_Your task_: Using the listing below, set down exactly the lines starting at the line that contains "Viewport: 752px width, 556px height." and ending at the line that contains "Click the layers filter funnel icon", both included, and no others.

_Dataset excerpts_:
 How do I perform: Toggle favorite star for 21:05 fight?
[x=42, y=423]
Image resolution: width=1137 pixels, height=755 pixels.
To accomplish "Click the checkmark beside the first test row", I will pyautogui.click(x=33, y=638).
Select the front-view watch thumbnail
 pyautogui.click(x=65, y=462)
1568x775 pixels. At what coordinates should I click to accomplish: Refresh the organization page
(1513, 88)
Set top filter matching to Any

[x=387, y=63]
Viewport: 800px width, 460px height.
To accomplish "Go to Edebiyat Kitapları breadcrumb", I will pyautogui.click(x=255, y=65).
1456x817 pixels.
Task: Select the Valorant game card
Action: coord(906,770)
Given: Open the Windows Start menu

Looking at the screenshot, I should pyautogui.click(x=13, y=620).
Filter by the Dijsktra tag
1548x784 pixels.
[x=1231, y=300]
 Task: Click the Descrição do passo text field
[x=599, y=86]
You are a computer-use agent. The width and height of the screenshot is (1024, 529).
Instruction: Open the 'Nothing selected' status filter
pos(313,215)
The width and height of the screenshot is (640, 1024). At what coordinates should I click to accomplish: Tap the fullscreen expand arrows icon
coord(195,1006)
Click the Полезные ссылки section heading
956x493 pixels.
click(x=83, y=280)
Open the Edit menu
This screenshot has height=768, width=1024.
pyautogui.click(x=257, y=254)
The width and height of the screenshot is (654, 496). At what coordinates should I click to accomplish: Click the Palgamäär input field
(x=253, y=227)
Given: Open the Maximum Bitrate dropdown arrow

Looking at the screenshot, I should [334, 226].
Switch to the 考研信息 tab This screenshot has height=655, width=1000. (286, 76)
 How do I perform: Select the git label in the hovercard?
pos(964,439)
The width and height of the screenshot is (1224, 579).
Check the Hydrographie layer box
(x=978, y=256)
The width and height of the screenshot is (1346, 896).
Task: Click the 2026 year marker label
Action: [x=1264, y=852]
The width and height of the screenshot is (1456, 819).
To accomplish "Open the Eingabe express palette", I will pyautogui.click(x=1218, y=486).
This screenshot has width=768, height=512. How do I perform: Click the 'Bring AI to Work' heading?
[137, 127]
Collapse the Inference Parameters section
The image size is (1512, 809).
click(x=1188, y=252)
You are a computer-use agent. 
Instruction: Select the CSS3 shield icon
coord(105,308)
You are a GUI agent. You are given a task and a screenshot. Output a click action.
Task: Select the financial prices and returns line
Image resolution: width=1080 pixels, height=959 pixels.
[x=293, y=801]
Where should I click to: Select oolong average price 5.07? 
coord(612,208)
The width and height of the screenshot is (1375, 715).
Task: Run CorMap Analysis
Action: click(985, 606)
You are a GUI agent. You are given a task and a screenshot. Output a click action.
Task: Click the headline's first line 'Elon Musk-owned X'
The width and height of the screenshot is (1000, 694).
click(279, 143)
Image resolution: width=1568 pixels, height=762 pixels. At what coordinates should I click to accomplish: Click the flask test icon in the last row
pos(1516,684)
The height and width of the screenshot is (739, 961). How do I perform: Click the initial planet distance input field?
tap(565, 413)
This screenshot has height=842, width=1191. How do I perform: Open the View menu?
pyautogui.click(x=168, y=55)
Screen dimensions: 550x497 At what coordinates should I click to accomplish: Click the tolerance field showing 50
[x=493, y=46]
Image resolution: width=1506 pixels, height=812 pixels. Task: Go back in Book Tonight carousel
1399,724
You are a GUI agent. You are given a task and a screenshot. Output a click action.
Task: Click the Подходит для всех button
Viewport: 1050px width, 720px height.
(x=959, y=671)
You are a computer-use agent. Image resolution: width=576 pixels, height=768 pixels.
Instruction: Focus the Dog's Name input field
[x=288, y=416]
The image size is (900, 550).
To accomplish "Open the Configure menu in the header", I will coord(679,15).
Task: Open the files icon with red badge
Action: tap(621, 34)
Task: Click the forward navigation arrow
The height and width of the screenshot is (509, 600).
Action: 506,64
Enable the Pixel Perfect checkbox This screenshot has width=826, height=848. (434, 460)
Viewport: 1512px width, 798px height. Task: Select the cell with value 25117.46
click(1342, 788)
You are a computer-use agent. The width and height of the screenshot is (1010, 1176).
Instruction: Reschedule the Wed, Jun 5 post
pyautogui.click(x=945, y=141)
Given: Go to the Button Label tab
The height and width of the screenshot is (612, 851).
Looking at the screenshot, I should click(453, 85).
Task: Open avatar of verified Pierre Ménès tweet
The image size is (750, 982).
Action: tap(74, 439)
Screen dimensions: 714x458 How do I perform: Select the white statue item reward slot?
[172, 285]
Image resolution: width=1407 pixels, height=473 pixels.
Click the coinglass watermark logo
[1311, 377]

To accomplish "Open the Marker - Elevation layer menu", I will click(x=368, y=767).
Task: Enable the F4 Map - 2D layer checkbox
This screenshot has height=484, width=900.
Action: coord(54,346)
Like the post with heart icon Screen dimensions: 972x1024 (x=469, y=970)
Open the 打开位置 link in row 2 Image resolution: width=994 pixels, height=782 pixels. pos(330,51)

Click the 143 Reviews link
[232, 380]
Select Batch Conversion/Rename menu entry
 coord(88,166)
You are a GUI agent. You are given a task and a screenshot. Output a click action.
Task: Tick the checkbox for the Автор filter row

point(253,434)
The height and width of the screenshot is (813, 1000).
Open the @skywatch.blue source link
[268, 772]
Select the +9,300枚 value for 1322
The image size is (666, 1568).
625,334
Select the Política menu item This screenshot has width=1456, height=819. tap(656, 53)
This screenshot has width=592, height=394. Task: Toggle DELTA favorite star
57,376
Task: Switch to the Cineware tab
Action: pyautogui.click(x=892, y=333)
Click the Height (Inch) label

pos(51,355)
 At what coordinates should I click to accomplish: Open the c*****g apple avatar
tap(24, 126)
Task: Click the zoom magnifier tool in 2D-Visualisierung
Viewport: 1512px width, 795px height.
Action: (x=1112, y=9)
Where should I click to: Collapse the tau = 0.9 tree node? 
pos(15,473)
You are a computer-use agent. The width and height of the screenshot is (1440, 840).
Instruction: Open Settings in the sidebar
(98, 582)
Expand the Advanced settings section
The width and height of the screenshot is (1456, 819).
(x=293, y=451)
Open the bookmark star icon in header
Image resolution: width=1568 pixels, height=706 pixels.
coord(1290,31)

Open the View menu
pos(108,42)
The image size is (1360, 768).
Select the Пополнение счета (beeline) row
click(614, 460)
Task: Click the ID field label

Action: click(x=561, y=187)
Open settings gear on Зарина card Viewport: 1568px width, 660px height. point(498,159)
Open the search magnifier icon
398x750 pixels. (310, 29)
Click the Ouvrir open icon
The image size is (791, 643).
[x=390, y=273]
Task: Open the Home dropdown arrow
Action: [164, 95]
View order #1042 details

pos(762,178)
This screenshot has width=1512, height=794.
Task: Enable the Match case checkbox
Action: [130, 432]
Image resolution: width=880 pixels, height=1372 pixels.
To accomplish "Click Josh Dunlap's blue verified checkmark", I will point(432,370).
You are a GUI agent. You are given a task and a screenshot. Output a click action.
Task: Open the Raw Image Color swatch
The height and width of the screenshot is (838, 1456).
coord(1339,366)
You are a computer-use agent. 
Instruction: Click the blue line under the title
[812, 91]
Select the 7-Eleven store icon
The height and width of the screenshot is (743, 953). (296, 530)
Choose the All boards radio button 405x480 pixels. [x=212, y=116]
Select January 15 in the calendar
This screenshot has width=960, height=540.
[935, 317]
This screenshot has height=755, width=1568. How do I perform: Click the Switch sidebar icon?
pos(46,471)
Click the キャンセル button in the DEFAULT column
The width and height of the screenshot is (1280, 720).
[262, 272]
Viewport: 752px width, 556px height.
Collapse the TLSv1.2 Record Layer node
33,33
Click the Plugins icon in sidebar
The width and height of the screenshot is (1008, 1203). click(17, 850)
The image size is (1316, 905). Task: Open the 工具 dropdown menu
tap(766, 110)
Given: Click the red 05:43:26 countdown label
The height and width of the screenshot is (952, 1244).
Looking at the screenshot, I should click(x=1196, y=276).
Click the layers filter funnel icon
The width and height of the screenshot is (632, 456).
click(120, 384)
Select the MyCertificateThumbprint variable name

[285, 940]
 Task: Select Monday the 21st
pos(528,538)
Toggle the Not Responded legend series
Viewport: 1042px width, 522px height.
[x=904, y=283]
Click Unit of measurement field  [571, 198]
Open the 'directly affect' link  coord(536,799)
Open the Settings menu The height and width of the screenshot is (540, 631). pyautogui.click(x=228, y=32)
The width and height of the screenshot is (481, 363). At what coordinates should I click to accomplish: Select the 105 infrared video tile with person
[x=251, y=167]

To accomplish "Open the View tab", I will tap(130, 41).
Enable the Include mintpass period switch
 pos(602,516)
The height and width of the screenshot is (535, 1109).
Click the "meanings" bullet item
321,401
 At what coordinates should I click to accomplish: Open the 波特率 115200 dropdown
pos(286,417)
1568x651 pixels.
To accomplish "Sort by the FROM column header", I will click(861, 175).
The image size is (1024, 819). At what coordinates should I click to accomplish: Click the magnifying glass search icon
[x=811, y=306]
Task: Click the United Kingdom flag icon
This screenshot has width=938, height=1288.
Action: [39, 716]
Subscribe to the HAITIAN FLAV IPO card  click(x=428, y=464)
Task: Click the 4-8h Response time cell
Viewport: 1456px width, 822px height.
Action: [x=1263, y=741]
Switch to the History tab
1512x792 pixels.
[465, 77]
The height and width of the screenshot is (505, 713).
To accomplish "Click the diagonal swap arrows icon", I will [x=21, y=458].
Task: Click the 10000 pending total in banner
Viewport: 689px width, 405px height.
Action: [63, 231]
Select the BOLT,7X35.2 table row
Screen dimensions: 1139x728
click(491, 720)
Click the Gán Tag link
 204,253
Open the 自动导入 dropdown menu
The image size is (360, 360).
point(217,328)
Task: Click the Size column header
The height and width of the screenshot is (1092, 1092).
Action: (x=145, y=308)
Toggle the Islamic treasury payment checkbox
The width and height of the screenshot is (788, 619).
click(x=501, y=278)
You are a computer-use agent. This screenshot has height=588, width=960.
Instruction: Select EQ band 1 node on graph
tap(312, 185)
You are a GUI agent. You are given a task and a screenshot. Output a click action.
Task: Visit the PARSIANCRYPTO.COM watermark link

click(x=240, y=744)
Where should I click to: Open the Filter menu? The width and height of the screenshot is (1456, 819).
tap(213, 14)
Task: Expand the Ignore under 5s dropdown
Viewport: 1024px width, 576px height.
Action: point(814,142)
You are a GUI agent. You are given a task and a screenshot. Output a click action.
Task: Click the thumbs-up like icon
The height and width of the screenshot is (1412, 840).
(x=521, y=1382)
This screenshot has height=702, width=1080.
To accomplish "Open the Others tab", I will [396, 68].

_Finished exercise_:
Viewport: 752px width, 556px height.
Collapse the TLSv1.2 Record Layer node
33,33
Click the Plugins icon in sidebar
The width and height of the screenshot is (1008, 1203). click(17, 850)
The image size is (1316, 905). Task: Open the 工具 dropdown menu
tap(766, 110)
Given: Click the red 05:43:26 countdown label
The height and width of the screenshot is (952, 1244).
Looking at the screenshot, I should click(x=1196, y=276).
Click the layers filter funnel icon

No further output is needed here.